将文件拆分为块 [英] Split file to chunk

查看:153
本文介绍了将文件拆分为块的处理方法,对大家解决问题具有一定的参考价值,需要的朋友们下面随着小编来一起学习吧!

问题描述



  @some 
@garbage
@
@target G0.S0
@type xy
-0.108847E + 02 0.489034E-04
-0.108711E + 02 0.491023E-04
-0.108574E +02 0.493062E-04
-0.108438E + 02 0.495075E-04
-0.108302E + 02 0.497094E-04
....不明行数...
&安培;
@target G0.S1
@type xy
-0.108847E + 02 0.315559E-04
-0.108711E + 02 0.316844E-04
-0.108574E + 02 0.318134E-04
....未知行号...
&
@target G1.S0
@type xy
-0.108847E + 02 0.350450E-04
-0.108711E + 02 0.351669E-04
-0.108574E + 02 0.352908E-04
&
@target G1.S1
@type xy
-0.108847E + 02 0.216396E-04
-0.108711E + 02 0.217122E-04
-0.108574E + 02 0.217843E-04
-0.108438E + 02 0.218622E-04



<$> @target Gx.Sy 组合是唯一的,每组数据总是由&



我已经成功将文件拆分为:
$ b

 #!/ usr / bin / env python3 
import os
import sys
import itertools as
import numpy as np
import matplotlib.pyplot as plt

try :
文件名= sys.argv [1]
打印(文件名)
,除了IndexError:
print(ERROR:必要的文件名未提供)

打开(文件名r)为f:
为f:
如果line.startswith(@ target):
print(line.split()[ - 1] .split(。))

x = []; y = []
开放(文件名,r)为f:
for key,group在它.groupby(f,lambda行:line.startswith('@ target')):
打印(键)
如果不是键:
group = list(group)
group.pop(0)
#group.pop(-1)
print (len(group)):
x.append(group [i] .split()[0])
y.append(group [i])。 split()[1])$ ​​b $ b nx = np.array(x)
ny = np.array(y)

我有两个问题:

1)真实数据之前的序言行也被分组,所以脚本不工作if有任何序言。预测会有多少条线是不可能的;但我试图在 将数组命名为G0 [S0,S0]和G1 [S1,S2];但我不能这样做。


请帮助

更新
我试图存储这些数据嵌套在G0 [S0,S1,...],G1 [S0,S1,...]的np数组中,以便我可以在matplotlib中使用它。



  import numpy as np $ b 

下面的函数可以完成工作: $ b from collections import defaultdict
$ b $ def read_without_preamble(filename):
with open(filename,'r')as f:
lines = f.readlines()
为i,行列举(行):
如果line.startswith('@ target'):
返回行[i:]

def split_into_chunks(lines):
chunks = defaultdict(dict)
对于行:
如果line.startswith('@ target'):
GS_str = line.strip()。split()[ -1] .split('。')
G,S = map(lambda x:int(x [1:]),GS_str)
chunks [G] [S] = []
elif line.startswith('@ type xy'):
通过
elif line.startswith('&'):
chunks [G] [S] = np.asarray(chunks [G] [S])
else:
xy_str = line.strip()。split()
chunks [G] [S] .append(map(float,xy_str))
return chunks
/ pre>

要将文件拆分为大块,只需运行以下代码:

  try:
filename = sys.argv [1]
print(filename)
除了IndexError:
print(ERROR:Required filename not provided)

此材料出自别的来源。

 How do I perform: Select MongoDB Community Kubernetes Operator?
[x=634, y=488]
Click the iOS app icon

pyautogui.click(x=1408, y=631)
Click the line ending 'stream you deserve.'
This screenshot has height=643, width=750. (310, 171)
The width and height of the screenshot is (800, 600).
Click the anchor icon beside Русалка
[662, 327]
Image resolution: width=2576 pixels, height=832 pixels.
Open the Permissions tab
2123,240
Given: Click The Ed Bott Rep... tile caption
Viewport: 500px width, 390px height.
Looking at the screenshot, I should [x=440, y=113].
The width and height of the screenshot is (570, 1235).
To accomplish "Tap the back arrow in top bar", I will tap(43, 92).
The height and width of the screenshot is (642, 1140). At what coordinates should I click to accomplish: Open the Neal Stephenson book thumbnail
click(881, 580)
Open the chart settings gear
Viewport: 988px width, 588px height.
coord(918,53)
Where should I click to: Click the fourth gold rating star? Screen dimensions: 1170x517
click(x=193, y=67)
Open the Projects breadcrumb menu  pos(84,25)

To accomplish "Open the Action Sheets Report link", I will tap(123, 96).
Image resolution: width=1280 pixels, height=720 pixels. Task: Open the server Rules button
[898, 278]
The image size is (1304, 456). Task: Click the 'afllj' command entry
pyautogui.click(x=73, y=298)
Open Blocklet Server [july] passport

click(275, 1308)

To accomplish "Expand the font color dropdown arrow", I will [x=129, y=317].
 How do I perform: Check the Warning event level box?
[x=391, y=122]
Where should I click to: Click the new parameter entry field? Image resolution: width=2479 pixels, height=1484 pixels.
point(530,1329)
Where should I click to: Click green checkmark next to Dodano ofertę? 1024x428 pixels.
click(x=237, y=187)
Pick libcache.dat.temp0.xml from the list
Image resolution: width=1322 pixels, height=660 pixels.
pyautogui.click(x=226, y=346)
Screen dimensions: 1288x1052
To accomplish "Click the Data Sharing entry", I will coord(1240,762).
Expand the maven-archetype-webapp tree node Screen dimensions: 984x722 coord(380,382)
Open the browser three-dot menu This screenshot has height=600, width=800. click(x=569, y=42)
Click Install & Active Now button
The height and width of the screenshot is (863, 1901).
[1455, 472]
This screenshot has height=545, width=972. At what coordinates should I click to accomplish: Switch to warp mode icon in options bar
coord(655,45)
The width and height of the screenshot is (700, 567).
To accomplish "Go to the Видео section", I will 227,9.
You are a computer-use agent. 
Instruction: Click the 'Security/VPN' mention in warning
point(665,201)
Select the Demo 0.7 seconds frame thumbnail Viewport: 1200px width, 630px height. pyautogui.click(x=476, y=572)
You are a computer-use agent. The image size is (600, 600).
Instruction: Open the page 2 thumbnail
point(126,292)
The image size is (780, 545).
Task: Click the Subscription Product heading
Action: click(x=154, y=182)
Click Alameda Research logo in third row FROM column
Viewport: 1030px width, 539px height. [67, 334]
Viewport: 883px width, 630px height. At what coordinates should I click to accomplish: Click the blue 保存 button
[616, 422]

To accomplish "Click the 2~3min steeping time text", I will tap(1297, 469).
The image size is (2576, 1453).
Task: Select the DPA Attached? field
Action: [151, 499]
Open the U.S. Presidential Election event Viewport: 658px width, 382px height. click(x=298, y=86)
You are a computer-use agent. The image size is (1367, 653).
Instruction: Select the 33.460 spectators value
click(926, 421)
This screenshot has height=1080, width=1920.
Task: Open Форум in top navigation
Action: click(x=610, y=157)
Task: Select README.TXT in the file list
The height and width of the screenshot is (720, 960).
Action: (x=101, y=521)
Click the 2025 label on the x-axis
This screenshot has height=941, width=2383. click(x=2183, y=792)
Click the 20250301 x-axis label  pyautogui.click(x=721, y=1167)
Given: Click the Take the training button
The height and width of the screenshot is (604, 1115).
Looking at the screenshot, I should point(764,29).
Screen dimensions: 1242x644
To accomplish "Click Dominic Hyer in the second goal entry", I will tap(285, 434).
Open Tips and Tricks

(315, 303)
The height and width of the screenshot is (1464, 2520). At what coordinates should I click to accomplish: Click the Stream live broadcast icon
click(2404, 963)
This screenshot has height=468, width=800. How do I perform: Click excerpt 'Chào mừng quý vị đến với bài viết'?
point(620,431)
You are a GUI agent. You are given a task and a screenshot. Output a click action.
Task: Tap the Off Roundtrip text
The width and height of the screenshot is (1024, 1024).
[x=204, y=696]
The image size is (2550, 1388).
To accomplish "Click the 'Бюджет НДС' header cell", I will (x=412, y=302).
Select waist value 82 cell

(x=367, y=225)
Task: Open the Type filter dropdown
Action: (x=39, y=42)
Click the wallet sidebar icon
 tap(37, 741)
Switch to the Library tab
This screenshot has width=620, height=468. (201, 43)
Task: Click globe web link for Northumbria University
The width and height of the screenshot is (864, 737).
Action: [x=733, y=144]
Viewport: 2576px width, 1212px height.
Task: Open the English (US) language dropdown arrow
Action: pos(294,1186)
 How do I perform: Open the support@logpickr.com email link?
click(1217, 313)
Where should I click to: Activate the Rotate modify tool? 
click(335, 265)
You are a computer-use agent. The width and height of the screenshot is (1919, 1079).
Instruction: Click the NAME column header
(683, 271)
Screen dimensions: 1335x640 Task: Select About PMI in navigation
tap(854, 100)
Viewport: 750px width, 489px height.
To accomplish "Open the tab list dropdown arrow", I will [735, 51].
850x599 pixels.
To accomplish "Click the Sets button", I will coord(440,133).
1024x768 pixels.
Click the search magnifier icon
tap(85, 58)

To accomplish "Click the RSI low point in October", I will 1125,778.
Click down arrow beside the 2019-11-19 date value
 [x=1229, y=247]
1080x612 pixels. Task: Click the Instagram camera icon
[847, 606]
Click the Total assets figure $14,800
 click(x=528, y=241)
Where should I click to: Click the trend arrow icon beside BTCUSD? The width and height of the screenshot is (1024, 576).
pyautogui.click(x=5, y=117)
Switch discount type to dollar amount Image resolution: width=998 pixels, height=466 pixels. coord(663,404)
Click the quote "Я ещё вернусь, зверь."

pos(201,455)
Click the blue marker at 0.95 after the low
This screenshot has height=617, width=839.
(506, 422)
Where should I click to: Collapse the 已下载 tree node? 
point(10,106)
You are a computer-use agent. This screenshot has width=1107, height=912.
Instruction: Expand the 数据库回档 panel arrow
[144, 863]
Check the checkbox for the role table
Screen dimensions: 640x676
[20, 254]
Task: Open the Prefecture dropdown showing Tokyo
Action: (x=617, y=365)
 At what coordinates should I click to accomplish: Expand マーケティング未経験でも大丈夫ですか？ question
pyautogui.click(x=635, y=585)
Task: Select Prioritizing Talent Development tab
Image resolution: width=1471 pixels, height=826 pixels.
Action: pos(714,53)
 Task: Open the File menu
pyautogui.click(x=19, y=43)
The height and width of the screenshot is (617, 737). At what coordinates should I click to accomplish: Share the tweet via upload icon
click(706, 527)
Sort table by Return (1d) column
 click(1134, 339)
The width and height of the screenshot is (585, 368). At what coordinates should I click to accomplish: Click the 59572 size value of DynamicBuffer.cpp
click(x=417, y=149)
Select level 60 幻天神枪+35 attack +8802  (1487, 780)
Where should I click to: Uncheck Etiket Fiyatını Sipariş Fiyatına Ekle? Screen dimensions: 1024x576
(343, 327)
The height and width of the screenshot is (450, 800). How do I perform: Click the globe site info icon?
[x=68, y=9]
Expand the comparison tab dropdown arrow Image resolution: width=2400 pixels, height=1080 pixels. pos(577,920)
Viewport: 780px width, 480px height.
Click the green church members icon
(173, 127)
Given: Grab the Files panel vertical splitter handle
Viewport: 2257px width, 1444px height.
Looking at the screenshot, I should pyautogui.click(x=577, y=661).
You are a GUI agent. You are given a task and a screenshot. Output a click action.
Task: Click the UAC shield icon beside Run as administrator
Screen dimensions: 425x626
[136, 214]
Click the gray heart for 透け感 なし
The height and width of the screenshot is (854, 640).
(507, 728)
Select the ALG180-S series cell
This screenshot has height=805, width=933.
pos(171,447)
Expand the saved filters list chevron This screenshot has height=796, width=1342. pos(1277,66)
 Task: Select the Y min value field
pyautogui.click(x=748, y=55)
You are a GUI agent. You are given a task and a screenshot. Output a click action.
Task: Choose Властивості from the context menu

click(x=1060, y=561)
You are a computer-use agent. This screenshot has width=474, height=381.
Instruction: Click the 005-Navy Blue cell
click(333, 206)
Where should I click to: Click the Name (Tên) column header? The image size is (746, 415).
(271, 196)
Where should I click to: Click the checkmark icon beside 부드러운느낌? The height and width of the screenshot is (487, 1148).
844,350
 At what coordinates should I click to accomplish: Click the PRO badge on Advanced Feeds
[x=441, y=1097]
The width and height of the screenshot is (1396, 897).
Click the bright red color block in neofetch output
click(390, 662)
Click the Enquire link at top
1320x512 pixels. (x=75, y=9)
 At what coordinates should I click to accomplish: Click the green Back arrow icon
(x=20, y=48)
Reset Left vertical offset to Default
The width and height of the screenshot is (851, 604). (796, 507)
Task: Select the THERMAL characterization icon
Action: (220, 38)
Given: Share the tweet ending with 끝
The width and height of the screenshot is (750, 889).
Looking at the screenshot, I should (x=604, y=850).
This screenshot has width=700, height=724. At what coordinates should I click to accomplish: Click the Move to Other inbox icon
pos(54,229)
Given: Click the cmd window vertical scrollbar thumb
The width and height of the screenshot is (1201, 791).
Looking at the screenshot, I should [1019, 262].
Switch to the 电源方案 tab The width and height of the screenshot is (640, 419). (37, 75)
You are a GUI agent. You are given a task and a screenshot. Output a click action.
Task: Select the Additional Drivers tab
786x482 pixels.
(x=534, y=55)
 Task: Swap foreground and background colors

data = read_without_preamble(filename)
chunks = split_into_chunks(data)



< h3>逐步演示

chunks 是一个字典,其中键是 G 0 1 ):

  In [415]:type(chunks)
Out [415]:dict

In [416]:for k in chunks.keys ():print(k)
0
1

块s 是另一个字典,其中的键是 S 0 ,<$ c $在本例中,c> 1 2 ),并且该值是包含 Gi的数字数据的NumPy数组。的Sn 。你可以像这样访问这块数据: chunks [i] [n] ,其中索引 i n 分别是 G S 的值。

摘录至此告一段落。